---------- Dataset excerpts ----------
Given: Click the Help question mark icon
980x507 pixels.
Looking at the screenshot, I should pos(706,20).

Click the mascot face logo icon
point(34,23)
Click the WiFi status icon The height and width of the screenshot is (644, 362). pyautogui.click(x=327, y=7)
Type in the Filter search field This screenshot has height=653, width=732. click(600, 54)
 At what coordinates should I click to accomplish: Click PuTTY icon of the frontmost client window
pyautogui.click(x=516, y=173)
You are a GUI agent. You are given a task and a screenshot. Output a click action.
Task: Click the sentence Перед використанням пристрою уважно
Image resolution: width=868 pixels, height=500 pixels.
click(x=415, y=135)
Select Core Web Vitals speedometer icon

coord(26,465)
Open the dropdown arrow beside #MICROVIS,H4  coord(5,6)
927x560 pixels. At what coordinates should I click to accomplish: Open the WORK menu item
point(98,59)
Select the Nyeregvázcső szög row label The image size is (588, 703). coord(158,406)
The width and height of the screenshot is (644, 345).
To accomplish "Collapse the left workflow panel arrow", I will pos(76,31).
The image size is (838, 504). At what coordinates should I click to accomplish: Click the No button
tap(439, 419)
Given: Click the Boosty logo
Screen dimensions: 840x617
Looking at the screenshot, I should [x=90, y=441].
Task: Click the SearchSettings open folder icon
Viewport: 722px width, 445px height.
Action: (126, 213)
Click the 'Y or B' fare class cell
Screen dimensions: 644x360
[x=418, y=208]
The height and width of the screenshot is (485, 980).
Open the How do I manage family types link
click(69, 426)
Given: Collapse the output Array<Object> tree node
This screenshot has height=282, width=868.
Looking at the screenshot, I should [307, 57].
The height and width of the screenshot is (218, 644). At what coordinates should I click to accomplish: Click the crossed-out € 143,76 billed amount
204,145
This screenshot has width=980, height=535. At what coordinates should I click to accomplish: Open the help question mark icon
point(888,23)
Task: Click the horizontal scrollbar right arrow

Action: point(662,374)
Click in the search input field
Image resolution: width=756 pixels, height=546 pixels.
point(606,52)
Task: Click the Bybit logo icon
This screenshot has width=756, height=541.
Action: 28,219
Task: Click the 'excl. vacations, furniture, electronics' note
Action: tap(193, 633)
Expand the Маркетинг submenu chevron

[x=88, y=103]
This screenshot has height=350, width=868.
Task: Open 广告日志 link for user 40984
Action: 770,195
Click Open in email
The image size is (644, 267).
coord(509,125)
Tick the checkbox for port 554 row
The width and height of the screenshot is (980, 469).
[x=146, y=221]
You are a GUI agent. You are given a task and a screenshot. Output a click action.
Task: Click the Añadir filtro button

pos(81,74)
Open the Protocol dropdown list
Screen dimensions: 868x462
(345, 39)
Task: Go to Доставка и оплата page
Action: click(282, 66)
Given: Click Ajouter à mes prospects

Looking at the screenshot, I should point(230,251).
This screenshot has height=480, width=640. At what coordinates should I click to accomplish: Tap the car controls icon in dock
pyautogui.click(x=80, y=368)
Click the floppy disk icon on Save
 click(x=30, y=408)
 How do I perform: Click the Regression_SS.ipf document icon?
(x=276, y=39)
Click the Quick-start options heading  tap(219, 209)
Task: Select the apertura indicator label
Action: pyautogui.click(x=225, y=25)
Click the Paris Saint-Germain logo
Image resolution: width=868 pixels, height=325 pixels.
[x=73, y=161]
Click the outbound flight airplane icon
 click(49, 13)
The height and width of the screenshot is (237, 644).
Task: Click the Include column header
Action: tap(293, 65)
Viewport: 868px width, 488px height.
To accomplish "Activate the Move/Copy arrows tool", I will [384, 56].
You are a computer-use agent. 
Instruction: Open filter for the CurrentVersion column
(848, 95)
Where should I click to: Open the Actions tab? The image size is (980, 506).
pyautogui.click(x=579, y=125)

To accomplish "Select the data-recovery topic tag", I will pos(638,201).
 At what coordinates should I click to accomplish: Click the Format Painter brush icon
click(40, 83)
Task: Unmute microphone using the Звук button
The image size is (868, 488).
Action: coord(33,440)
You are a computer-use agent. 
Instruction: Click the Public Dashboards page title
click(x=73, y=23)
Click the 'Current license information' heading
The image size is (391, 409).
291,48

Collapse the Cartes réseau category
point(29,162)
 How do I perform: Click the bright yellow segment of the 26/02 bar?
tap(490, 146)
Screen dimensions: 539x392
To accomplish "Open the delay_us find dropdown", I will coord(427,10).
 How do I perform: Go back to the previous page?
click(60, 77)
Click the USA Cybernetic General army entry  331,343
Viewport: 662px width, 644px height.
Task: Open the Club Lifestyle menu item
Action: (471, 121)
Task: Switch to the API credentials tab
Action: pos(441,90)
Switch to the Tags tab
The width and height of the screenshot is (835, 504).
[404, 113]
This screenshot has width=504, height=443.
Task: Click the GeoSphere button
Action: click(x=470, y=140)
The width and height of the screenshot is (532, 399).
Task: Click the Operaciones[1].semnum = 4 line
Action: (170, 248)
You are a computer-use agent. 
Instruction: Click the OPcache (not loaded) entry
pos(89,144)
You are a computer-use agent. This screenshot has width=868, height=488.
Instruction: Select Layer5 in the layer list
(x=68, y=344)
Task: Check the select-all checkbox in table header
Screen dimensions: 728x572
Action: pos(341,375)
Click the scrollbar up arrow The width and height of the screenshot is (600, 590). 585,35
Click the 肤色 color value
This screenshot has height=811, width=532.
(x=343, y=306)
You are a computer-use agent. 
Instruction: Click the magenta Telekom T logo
----------
Output each line of the material above. Nothing should differ from the original.

Given: Click the Help question mark icon
980x507 pixels.
Looking at the screenshot, I should pos(706,20).

Click the mascot face logo icon
point(34,23)
Click the WiFi status icon The height and width of the screenshot is (644, 362). pyautogui.click(x=327, y=7)
Type in the Filter search field This screenshot has height=653, width=732. click(600, 54)
 At what coordinates should I click to accomplish: Click PuTTY icon of the frontmost client window
pyautogui.click(x=516, y=173)
You are a GUI agent. You are given a task and a screenshot. Output a click action.
Task: Click the sentence Перед використанням пристрою уважно
Image resolution: width=868 pixels, height=500 pixels.
click(x=415, y=135)
Select Core Web Vitals speedometer icon

coord(26,465)
Open the dropdown arrow beside #MICROVIS,H4  coord(5,6)
927x560 pixels. At what coordinates should I click to accomplish: Open the WORK menu item
point(98,59)
Select the Nyeregvázcső szög row label The image size is (588, 703). coord(158,406)
The width and height of the screenshot is (644, 345).
To accomplish "Collapse the left workflow panel arrow", I will pos(76,31).
The image size is (838, 504). At what coordinates should I click to accomplish: Click the No button
tap(439, 419)
Given: Click the Boosty logo
Screen dimensions: 840x617
Looking at the screenshot, I should [x=90, y=441].
Task: Click the SearchSettings open folder icon
Viewport: 722px width, 445px height.
Action: (126, 213)
Click the 'Y or B' fare class cell
Screen dimensions: 644x360
[x=418, y=208]
The height and width of the screenshot is (485, 980).
Open the How do I manage family types link
click(69, 426)
Given: Collapse the output Array<Object> tree node
This screenshot has height=282, width=868.
Looking at the screenshot, I should [307, 57].
The height and width of the screenshot is (218, 644). At what coordinates should I click to accomplish: Click the crossed-out € 143,76 billed amount
204,145
This screenshot has width=980, height=535. At what coordinates should I click to accomplish: Open the help question mark icon
point(888,23)
Task: Click the horizontal scrollbar right arrow

Action: point(662,374)
Click in the search input field
Image resolution: width=756 pixels, height=546 pixels.
point(606,52)
Task: Click the Bybit logo icon
This screenshot has width=756, height=541.
Action: 28,219
Task: Click the 'excl. vacations, furniture, electronics' note
Action: tap(193, 633)
Expand the Маркетинг submenu chevron

[x=88, y=103]
This screenshot has height=350, width=868.
Task: Open 广告日志 link for user 40984
Action: 770,195
Click Open in email
The image size is (644, 267).
coord(509,125)
Tick the checkbox for port 554 row
The width and height of the screenshot is (980, 469).
[x=146, y=221]
You are a GUI agent. You are given a task and a screenshot. Output a click action.
Task: Click the Añadir filtro button

pos(81,74)
Open the Protocol dropdown list
Screen dimensions: 868x462
(345, 39)
Task: Go to Доставка и оплата page
Action: click(282, 66)
Given: Click Ajouter à mes prospects

Looking at the screenshot, I should point(230,251).
This screenshot has height=480, width=640. At what coordinates should I click to accomplish: Tap the car controls icon in dock
pyautogui.click(x=80, y=368)
Click the floppy disk icon on Save
 click(x=30, y=408)
 How do I perform: Click the Regression_SS.ipf document icon?
(x=276, y=39)
Click the Quick-start options heading  tap(219, 209)
Task: Select the apertura indicator label
Action: pyautogui.click(x=225, y=25)
Click the Paris Saint-Germain logo
Image resolution: width=868 pixels, height=325 pixels.
[x=73, y=161]
Click the outbound flight airplane icon
 click(49, 13)
The height and width of the screenshot is (237, 644).
Task: Click the Include column header
Action: tap(293, 65)
Viewport: 868px width, 488px height.
To accomplish "Activate the Move/Copy arrows tool", I will [384, 56].
You are a computer-use agent. 
Instruction: Open filter for the CurrentVersion column
(848, 95)
Where should I click to: Open the Actions tab? The image size is (980, 506).
pyautogui.click(x=579, y=125)

To accomplish "Select the data-recovery topic tag", I will pos(638,201).
 At what coordinates should I click to accomplish: Click the Format Painter brush icon
click(40, 83)
Task: Unmute microphone using the Звук button
The image size is (868, 488).
Action: coord(33,440)
You are a computer-use agent. 
Instruction: Click the Public Dashboards page title
click(x=73, y=23)
Click the 'Current license information' heading
The image size is (391, 409).
291,48

Collapse the Cartes réseau category
point(29,162)
 How do I perform: Click the bright yellow segment of the 26/02 bar?
tap(490, 146)
Screen dimensions: 539x392
To accomplish "Open the delay_us find dropdown", I will coord(427,10).
 How do I perform: Go back to the previous page?
click(60, 77)
Click the USA Cybernetic General army entry  331,343
Viewport: 662px width, 644px height.
Task: Open the Club Lifestyle menu item
Action: (471, 121)
Task: Switch to the API credentials tab
Action: pos(441,90)
Switch to the Tags tab
The width and height of the screenshot is (835, 504).
[404, 113]
This screenshot has width=504, height=443.
Task: Click the GeoSphere button
Action: click(x=470, y=140)
The width and height of the screenshot is (532, 399).
Task: Click the Operaciones[1].semnum = 4 line
Action: (170, 248)
You are a computer-use agent. 
Instruction: Click the OPcache (not loaded) entry
pos(89,144)
You are a computer-use agent. This screenshot has width=868, height=488.
Instruction: Select Layer5 in the layer list
(x=68, y=344)
Task: Check the select-all checkbox in table header
Screen dimensions: 728x572
Action: pos(341,375)
Click the scrollbar up arrow The width and height of the screenshot is (600, 590). 585,35
Click the 肤色 color value
This screenshot has height=811, width=532.
(x=343, y=306)
You are a computer-use agent. 
Instruction: Click the magenta Telekom T logo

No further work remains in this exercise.